Although patient reported to our department many days after the symptoms, yet we performed immediate surgery after coming to the diagnosis of intramedullary hematoma based on magnetic resonance imaging (MRI). In the long run our patient has shown good recovery although no recovery after evacuation of hematoma has been reported as well [6]. Most important prognostic factor is preoperative neurological status of the patient. Usually spinal angiography is not necessary if MRI suggests hemorrhage without any evidence of abnormal vessels [11]. We feel that high index of suspicion with accurate diagnosis by MRI and proper treatment can improve the prognosis.



  1. Chao CH, Tsai TH, Huang TY, Lee KS, Hwang SL (2013) Idiopathic spontaneous intraspinal intramedullary hemorrhage: A report of two cases and literature review. ClinNeurolNeurosurg115: 1134-1136.
  2. Hwang JH, Sung JK, Hwang SK, Hamm IS, Park YM, et al. (2000) Spontaneous hematomyelia: Acase report.J Korean Neurosurg Soc. 29: 411-419.
  3. Lee DH, Choi YH (2014) Spontaneous intramedullary hematoma initially mimicking myocardial infarction. Am J Emerg Med 32: 1294-E3-1294-E4.
  4. Leep HA, Wijdicks EF (2008) Intramedullary spinal cord hemorrhage (hematomyelia). Rev Neurol Dis 6:  E54-E61.
  5. Kumar S, Jaiswal AK, Singh H, Papo I (2005) Spontaneous intramedullary hematoma: A case report. ‎J NeurolSci                49: 21-23
  6. Akpnar A, Celik B, Canbek I, Karaveliolu E (2016) Acute paraplegia due to thoracic hematomyelia. Case Rep Neurol Medp. 3.

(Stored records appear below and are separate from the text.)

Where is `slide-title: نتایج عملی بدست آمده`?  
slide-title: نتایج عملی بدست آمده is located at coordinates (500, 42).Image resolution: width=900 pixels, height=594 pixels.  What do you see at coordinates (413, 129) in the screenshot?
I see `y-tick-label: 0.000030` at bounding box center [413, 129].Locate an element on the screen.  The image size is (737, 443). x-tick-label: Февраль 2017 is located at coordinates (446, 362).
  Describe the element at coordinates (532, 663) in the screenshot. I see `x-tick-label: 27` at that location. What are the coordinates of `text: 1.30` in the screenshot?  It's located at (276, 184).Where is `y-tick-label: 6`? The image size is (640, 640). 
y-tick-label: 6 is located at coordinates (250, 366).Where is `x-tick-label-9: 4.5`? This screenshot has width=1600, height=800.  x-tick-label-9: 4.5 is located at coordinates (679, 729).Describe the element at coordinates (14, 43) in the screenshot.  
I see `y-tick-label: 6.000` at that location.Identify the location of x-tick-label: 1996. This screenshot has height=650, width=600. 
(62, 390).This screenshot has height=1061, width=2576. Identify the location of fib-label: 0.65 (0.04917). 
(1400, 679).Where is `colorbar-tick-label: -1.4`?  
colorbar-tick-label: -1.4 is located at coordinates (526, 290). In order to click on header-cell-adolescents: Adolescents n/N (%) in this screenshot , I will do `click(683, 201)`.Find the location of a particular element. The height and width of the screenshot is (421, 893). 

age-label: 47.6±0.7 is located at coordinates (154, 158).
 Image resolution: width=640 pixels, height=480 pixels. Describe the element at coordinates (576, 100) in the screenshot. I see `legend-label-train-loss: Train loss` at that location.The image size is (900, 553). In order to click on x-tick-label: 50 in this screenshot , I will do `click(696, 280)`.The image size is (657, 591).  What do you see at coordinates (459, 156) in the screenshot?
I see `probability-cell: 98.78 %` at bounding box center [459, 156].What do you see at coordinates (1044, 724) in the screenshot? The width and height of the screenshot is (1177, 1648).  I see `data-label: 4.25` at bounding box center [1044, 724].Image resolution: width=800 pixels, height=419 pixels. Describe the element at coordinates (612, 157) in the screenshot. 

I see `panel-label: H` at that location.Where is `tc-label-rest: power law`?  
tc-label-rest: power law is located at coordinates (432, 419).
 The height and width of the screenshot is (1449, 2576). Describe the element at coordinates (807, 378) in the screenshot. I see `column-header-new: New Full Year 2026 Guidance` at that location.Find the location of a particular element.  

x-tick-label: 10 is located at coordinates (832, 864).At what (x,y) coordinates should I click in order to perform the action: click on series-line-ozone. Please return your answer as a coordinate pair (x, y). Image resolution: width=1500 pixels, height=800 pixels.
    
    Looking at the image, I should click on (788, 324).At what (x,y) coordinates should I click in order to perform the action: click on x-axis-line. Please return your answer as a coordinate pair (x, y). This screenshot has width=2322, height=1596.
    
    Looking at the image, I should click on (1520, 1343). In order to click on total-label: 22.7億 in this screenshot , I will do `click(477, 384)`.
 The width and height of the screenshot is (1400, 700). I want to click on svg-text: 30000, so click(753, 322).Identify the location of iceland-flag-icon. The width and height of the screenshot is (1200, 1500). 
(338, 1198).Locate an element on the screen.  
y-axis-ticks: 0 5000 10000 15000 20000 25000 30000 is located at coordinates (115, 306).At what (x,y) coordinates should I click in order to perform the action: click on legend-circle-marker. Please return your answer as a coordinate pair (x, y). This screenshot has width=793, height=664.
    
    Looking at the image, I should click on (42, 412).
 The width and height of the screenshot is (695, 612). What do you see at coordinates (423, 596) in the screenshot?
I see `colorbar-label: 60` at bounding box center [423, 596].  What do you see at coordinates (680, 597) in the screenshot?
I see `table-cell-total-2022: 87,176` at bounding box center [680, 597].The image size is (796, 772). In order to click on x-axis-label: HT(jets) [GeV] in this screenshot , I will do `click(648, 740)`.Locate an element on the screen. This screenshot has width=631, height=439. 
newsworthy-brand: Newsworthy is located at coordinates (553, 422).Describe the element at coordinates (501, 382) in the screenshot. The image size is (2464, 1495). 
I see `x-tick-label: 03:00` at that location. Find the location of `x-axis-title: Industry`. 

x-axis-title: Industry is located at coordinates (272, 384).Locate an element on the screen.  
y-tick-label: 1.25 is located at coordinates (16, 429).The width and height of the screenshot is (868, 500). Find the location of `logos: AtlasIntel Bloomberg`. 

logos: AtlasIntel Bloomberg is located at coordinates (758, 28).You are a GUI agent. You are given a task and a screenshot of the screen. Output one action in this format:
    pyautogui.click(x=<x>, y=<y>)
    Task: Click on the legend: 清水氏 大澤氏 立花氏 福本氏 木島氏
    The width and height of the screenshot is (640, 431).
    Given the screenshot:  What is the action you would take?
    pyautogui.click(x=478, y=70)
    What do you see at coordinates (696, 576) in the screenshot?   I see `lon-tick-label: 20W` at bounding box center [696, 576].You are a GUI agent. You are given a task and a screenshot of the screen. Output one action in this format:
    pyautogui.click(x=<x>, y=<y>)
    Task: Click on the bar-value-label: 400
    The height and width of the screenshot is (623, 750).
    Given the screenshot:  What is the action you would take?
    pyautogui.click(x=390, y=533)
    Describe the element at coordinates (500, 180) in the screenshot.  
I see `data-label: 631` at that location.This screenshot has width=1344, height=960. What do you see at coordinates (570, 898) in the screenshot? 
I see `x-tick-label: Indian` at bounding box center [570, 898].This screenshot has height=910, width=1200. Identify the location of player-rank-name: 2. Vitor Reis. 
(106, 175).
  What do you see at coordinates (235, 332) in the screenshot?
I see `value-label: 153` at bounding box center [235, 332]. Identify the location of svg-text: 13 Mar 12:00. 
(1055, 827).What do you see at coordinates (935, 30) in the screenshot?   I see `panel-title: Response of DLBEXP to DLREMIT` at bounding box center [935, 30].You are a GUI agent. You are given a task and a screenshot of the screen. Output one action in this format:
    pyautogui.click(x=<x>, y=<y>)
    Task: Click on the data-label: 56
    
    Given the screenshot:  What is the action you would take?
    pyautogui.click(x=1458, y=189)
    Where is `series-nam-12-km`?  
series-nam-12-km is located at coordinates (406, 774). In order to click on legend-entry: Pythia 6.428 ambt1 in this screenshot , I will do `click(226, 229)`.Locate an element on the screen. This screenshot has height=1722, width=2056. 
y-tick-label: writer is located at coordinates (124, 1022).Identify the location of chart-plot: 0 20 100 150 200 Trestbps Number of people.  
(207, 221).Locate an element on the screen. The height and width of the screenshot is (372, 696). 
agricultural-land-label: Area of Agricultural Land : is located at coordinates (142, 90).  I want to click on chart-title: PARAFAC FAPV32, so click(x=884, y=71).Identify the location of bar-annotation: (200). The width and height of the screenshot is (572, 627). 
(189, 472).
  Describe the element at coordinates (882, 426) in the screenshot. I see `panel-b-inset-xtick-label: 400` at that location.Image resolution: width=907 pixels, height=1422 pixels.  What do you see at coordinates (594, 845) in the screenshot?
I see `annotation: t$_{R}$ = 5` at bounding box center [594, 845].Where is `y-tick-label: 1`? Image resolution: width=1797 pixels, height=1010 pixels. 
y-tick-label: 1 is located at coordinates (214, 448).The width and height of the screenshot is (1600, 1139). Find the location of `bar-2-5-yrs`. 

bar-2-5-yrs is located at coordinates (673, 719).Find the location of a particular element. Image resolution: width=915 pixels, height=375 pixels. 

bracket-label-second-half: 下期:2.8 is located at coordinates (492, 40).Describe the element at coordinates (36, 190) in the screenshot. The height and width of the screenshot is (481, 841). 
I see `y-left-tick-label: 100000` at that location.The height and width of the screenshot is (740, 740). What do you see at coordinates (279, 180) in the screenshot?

  7. Choi BS, Lee S (2015) Idiopathic spontaneous intramedullary hemorrhage: A report of a rare case of repeated intramedullary hemorrhage with unknown etiology. Korean J Spine 12: 279-282.
  8. Leech RW, Pitha JV, Brumback RA (1991) Spontaneous haematomyelia: A necropsy study. J NeurolNeurosurg Psychiatry 54: 172-174.
  9. Toda H, Okamoto T, Nishida N, Yuba Y, Iwasaki K (2014) Idiopathic hematomyelia as a rare cause of epiconus syndrome. ClinNeurolNeurosurg125: 75-77.
  10. Madhusudhan BK, Mahendra JV, Rohan M, Srinivasa R ( 2014) Hematomyelia as a cause of brown-sequard's syndrome in a hypofibrinogenemic patient. Neurol India 62: 473-473.
  11. Karavelis A, Foroglou G, Petsanas A, Zarampoukas T (1996) Spinal cord dysfunction caused by non-traumatic hematomyelia. Spinal Cord 34: 268-271.